For transfection we use vectors that utilize the CMV promoter to drive the gene of interest and SV40 early promoter to express neo (pcDNA1 or pcDNA3, Invitrogen). Muller et al. (1990, DNA and Cell Biology 9, 221-229) describe a comparison of vectors using the CMV immediate early promoter, b-actin promoter and MoMuLV LTR to drive expression of CAT and reported that the CMV promoter was better than b-actin and much better than MoMuLV (little or no expression). They also describe a comparison of CaPO4 and lipofectin for transfection of the cells. (Lipofectin being 100-fold better than CaPO4).
Transfection.
We have transfected PC12 cells using both CaPO4 and lipofectamine (Gibco-BRL, #8324SA) and find lipofectamine 100+ better than CaPO4. The protocol is essentially the same as a standard lipofectamine proceedure:
1. D=1 Cells are plated at 1-2 x 105 per 30 mm dish (usually in 6 well costars). DNA is linearized o/n and then phenol extracted, precipitated and resuspended in sterile TE at 1ug/ul.

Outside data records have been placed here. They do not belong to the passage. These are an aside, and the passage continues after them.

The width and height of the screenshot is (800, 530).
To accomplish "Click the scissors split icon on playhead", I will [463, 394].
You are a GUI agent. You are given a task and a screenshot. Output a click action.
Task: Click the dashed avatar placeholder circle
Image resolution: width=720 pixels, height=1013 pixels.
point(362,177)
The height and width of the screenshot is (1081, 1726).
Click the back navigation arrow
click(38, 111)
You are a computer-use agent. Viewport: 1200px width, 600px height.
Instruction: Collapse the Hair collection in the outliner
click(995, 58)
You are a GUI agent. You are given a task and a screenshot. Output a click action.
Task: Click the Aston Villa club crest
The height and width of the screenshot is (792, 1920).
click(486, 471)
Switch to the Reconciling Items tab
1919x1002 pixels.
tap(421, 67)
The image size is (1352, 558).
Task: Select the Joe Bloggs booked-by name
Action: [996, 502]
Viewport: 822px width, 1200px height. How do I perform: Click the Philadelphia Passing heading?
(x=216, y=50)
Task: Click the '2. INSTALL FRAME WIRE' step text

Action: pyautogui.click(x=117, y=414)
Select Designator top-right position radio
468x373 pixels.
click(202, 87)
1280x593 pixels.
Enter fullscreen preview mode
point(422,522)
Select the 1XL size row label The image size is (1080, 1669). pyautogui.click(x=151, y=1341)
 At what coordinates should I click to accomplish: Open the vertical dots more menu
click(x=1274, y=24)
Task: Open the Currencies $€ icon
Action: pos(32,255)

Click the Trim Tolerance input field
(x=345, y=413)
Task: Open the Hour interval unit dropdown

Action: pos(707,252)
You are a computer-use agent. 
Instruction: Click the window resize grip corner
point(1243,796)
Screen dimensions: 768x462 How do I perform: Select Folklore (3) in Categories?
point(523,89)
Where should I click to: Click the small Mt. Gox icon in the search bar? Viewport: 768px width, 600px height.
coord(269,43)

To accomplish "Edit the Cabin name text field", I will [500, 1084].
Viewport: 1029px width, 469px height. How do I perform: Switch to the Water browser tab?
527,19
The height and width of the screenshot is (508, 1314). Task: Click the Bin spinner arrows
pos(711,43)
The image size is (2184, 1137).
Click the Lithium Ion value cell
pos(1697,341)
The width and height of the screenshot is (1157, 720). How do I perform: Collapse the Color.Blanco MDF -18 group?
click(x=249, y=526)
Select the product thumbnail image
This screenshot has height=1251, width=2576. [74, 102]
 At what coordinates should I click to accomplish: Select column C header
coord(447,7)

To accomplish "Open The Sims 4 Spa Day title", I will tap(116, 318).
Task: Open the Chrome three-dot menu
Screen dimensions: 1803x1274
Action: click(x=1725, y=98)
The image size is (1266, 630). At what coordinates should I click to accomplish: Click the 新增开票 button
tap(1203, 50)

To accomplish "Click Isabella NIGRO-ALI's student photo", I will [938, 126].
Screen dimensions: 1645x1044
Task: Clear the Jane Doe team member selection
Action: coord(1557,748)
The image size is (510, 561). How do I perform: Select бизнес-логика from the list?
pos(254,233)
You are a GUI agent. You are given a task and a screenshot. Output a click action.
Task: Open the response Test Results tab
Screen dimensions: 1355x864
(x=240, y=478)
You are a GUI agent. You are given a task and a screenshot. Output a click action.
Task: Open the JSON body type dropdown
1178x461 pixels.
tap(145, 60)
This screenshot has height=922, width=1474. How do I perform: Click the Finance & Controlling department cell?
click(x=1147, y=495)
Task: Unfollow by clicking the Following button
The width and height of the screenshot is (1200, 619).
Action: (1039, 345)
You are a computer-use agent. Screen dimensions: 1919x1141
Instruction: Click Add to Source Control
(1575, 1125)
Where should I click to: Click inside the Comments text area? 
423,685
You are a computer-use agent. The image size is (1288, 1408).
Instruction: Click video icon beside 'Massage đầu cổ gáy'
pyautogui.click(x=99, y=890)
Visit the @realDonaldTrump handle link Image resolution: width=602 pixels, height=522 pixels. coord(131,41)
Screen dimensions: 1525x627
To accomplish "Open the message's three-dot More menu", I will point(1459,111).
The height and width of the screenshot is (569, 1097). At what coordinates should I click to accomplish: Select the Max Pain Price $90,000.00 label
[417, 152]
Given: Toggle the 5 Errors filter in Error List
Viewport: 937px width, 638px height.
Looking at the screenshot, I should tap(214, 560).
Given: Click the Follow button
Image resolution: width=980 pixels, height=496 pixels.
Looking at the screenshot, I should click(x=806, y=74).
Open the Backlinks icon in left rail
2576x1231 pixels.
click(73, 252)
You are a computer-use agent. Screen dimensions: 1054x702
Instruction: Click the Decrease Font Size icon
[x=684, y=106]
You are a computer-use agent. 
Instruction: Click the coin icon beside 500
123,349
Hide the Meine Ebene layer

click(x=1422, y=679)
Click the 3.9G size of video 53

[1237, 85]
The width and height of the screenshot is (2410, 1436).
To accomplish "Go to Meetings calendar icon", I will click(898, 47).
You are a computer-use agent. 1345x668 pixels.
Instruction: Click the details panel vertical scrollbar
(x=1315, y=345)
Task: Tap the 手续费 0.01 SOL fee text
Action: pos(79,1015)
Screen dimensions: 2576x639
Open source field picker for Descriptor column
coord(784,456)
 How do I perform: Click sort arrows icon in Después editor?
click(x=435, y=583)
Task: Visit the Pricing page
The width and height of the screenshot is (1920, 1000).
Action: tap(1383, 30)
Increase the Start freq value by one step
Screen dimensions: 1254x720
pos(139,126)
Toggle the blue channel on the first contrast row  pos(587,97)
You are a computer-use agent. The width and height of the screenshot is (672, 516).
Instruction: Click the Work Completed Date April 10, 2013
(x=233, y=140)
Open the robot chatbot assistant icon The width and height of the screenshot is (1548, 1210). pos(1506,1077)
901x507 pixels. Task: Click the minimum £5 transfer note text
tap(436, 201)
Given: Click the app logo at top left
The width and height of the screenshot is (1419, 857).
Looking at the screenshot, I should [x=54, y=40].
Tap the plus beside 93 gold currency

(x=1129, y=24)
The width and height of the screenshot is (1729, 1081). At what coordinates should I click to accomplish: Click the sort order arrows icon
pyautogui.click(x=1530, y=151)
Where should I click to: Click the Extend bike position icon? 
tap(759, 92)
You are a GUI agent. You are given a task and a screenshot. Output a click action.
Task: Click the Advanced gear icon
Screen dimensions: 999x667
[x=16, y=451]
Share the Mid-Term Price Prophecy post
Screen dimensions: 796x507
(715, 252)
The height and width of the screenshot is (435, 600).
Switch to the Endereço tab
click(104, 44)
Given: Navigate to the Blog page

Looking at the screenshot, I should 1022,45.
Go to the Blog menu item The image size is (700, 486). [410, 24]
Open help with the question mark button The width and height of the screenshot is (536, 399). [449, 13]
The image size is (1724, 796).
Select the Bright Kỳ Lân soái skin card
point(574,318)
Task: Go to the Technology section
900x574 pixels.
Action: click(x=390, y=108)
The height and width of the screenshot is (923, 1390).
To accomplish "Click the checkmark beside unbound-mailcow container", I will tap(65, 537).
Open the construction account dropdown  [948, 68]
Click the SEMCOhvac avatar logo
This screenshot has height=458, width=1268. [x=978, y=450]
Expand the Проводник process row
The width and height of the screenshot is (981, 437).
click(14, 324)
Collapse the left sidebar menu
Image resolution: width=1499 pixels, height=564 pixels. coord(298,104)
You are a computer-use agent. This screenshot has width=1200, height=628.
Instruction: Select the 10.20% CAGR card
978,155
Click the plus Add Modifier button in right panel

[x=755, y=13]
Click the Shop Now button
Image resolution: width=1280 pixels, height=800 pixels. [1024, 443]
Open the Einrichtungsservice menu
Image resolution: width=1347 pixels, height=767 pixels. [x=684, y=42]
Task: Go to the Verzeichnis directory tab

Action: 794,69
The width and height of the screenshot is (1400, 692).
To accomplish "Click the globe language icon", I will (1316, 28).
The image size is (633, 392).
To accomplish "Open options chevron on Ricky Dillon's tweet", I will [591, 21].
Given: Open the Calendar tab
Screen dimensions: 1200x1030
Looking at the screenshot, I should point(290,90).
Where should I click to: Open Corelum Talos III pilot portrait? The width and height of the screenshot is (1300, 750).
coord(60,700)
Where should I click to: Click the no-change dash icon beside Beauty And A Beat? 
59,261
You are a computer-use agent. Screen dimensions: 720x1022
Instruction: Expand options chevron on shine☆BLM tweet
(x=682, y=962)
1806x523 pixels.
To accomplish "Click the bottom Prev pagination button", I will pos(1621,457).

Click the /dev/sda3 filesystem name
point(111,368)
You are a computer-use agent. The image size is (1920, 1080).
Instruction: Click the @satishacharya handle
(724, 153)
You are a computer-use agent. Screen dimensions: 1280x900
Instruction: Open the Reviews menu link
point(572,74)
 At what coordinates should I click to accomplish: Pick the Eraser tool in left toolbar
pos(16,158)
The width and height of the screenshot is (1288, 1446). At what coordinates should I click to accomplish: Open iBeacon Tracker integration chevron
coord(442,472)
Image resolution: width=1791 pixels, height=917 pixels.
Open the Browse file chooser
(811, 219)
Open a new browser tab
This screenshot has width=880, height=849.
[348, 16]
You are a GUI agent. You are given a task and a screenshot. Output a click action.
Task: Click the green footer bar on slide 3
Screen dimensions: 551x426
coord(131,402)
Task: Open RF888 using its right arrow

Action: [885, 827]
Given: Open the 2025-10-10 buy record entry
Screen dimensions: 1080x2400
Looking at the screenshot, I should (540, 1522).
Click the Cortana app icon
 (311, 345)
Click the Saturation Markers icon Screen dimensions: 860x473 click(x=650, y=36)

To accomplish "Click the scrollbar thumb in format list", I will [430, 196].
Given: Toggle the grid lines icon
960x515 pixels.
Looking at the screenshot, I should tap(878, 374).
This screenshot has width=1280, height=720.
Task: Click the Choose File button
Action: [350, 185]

2. D=2 A transfection complex is prepared:
tube A 100ul DMEM (no FCS) or OptiMEM (Gibco-BRL) plus 2ug DNA
tube B 90ul DMEM (no FCS) or OptiMEM plus 10ul lipofectamine and mix.
3. Gently add contents of A to B and allow to form a precipitate for 20-30min at RT
4. Aspriate medium from the cells and rinse twice with DMEM (no FCS) or OptiMEM.
5. Add 800ul DMEM (no FCS) or OptiMEM to the complex and add to the rinsed cells.
6. Incubate cells for 6hrs then add 1ml DMEM with 20% FCS, 10% horse serum and incubate overnight.
7. D=3 Harvest cells by squirting them off the dish and add 1/5th and 4/5ths to two 10cm dishes respectively, with 10ml media.
8. D=4 Replace media with media containing 400ug/ml G418 (effective concentration) or other appropriate antibiotic. Feed cells twice a week for the first 3 weeks then once a week as the non-transfected cells have died off. Be careful not to dislodge cells during the refeeds.
9. Colonies appear around 3-4 weeks and are usually picked around 5-6 weeks by placing a cloning ring over the top and pipetting the cells off with a p200 Gilson pipette. We generally obtain 50-200 colonies per transfection with p-cDNA based vectors. Cells are removed to 24 well costar plates (15mm) with 1.5ml of media. They are often a bit clumy at this point but can be dispersersed more completely by squirting over the next few days. We keep to antibiotic selection up till freezing. The cells are density dependant and so split them into larger flasks when they are reasonably dense (25-50% confluent in their current container).
Differentiation with NGF. 1. To differentiate the cells we use Nerve Growth Factor (NGF, Sigma 2.5S #N-6009, reconstituted in PBS with 1% FCS and frozen at -70¡C at 25ng/ul). The recomended concentration is 100ng/ml. We find the PC12 cells will differentiate in concentrations as low as 10ng/ml but that the rate is less than at 100ng/ml. At 100ng/ml cell begin to flatten out after 24-26 hrs, after 2d neurite sprouts appear and around 4-5 days there are long neutite processes.